# Jackson Eq. 5.33 (3rd Ed.)

1. Dec 7, 2008

### shehry1

1. The problem statement, all variables and given/known data
I cant seem to figure out how he writes down this equation. Specifically:
a. Isn't Theta' = 90 degrees. Then why doesn't he write it out explicitly.
b. Whats the use of adding the Sin(Theta') if he is going to use a delta function using the Cos
c. What is the radius 'a' doing there. If the wire has no thickness, shouldn't the magnitude of J equal I.
d. Shouldn't J=I/Area^2 in terms of units.

2. Relevant equations

3. The attempt at a solution

2. Dec 8, 2008

### Ben Niehoff

Because it's more convenient to write the measure as

$$\delta(\cos \theta') d(\cos \theta')$$

rather than

$$\sin \theta' \delta(\theta') d\theta'$$

It saves a lot of time, trust me.

The current loop is in the x-y plane, where

$$\sin \theta' = 1$$

which is the same as

$$\cos \theta' = 0$$

I suppose he could have technically left out the sin(theta) and just put in 1 (just as he puts in 1/a instead of 1/r). However, perhaps he put it in so that the formula would be easier to generalize.

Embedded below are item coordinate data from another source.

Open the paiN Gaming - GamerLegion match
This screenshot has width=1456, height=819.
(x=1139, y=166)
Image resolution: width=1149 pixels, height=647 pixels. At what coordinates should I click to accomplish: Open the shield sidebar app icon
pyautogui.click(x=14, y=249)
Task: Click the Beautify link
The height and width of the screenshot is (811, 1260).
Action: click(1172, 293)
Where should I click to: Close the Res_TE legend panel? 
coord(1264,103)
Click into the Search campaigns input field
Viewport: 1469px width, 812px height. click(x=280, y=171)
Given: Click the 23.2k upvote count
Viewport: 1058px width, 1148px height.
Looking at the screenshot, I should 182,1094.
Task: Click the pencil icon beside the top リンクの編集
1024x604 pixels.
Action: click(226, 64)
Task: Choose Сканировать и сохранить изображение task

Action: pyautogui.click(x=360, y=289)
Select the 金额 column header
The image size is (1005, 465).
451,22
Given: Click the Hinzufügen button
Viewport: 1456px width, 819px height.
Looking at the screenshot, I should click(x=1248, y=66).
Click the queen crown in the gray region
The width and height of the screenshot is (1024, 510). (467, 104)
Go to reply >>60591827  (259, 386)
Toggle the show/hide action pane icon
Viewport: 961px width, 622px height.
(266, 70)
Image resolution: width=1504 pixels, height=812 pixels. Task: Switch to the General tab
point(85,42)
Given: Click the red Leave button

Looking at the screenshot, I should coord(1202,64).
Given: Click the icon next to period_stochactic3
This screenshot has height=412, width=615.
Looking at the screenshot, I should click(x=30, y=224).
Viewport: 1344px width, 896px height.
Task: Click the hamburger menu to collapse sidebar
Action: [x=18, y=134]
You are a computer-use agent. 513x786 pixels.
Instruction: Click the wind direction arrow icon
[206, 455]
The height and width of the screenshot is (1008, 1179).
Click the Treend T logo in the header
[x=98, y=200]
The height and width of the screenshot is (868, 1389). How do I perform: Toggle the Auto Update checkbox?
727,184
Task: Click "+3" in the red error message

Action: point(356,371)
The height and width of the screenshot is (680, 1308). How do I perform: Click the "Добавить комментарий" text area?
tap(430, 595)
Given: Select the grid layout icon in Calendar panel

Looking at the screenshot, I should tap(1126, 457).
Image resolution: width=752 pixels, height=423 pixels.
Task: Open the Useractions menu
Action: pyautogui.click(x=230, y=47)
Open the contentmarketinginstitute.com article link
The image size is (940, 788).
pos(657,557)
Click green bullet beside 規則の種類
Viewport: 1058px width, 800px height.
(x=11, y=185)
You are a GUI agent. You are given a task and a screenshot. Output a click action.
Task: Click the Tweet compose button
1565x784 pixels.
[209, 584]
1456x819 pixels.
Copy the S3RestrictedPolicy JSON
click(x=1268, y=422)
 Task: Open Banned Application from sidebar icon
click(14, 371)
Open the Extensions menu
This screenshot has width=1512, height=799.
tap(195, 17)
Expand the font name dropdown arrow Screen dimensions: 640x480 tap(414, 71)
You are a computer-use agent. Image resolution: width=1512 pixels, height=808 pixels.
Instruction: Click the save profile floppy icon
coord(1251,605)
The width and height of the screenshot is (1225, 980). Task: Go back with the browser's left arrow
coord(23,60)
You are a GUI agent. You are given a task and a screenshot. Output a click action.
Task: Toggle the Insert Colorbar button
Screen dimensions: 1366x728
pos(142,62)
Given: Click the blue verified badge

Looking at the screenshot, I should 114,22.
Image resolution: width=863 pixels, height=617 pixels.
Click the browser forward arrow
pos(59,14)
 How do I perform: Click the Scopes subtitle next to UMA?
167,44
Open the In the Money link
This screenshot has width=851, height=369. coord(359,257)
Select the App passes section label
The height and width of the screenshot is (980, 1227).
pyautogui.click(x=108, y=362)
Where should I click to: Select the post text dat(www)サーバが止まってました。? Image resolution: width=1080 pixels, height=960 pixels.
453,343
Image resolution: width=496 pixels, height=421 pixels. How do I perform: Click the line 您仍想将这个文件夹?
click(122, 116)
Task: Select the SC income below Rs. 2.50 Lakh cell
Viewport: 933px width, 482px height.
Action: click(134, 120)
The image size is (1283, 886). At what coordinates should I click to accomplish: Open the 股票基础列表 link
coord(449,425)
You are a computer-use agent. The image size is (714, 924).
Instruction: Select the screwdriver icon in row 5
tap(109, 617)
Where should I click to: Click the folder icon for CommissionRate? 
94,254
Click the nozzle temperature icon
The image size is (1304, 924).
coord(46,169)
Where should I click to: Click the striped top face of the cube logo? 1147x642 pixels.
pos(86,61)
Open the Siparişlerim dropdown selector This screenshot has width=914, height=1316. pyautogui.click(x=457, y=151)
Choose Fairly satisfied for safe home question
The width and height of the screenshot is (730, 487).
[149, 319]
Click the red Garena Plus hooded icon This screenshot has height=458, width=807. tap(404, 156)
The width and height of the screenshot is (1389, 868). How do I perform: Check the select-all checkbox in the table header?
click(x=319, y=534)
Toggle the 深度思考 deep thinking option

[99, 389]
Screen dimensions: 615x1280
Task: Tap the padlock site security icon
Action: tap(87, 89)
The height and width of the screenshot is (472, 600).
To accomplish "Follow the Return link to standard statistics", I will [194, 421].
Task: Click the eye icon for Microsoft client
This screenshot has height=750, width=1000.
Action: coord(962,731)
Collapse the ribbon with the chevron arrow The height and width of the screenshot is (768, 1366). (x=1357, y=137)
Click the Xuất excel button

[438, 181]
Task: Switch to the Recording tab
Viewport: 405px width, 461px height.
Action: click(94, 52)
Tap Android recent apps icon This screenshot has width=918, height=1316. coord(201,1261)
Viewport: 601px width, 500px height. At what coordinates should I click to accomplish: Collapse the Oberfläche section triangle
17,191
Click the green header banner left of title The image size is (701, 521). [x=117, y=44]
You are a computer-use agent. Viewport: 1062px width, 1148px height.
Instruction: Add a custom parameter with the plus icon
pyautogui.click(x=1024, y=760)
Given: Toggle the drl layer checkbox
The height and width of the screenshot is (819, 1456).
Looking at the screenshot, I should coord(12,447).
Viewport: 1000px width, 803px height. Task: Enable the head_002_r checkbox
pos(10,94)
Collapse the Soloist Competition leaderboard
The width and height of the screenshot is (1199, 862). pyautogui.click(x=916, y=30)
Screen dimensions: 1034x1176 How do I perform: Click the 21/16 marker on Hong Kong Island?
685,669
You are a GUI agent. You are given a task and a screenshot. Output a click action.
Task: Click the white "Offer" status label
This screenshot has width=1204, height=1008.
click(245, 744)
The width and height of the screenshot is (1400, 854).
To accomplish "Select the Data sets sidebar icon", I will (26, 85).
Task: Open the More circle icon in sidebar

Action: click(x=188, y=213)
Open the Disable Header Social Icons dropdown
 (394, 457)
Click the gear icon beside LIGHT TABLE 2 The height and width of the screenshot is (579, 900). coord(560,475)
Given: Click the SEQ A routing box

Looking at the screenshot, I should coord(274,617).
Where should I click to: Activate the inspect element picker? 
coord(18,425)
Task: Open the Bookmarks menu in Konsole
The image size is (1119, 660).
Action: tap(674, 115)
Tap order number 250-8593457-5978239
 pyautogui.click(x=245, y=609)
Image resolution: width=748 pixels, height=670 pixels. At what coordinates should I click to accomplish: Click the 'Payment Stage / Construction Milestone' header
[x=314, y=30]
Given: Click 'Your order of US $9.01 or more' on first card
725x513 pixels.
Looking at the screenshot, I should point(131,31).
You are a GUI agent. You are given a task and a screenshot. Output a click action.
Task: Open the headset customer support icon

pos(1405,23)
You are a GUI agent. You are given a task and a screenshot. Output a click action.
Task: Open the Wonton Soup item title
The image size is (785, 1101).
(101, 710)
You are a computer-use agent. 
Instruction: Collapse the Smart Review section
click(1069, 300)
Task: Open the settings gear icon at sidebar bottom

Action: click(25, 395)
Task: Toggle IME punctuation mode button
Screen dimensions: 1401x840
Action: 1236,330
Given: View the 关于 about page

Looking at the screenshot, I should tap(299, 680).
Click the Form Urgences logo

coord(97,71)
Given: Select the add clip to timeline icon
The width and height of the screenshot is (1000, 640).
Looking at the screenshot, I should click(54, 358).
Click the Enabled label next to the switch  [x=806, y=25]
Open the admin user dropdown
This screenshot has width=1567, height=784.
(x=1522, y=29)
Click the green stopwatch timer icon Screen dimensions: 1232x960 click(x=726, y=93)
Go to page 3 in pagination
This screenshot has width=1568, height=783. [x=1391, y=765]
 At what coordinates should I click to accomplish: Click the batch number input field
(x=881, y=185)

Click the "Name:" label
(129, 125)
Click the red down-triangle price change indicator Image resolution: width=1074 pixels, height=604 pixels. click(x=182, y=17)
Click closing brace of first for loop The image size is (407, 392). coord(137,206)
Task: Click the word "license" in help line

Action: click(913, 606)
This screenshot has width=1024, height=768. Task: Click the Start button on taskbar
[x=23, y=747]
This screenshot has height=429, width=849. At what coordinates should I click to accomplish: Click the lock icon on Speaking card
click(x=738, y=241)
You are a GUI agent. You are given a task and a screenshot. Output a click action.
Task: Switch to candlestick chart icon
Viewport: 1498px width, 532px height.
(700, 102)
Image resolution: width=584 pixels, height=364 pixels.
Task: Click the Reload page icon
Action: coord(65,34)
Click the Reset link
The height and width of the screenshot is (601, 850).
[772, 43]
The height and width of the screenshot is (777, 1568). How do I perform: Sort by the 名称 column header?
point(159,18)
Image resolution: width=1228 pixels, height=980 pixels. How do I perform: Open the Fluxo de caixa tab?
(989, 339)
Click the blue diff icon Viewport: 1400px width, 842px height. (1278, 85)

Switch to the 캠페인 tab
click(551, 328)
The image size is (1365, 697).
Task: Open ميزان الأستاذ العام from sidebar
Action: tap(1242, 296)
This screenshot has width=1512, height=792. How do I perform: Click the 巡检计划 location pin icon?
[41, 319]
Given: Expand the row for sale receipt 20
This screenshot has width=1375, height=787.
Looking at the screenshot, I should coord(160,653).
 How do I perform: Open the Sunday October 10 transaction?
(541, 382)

No. The integral of J over its cross-sectional area should equal I. That is:

$$I = \iint_R r \; dr \; d(\cos \theta) \; I \delta(\cos \theta) \frac{\delta(r-a)}{a}$$

where R is some vertical region that cuts across part of the wire. So you see, the 1/a is essential to give the correct value of I.

Yes, and it is. Or rather, J = I/Area. Remember that delta functions carry reciprocal units. So you get 1/L from the factor of 1/a, and another 1/L from the factor of $\delta(r' - a)$.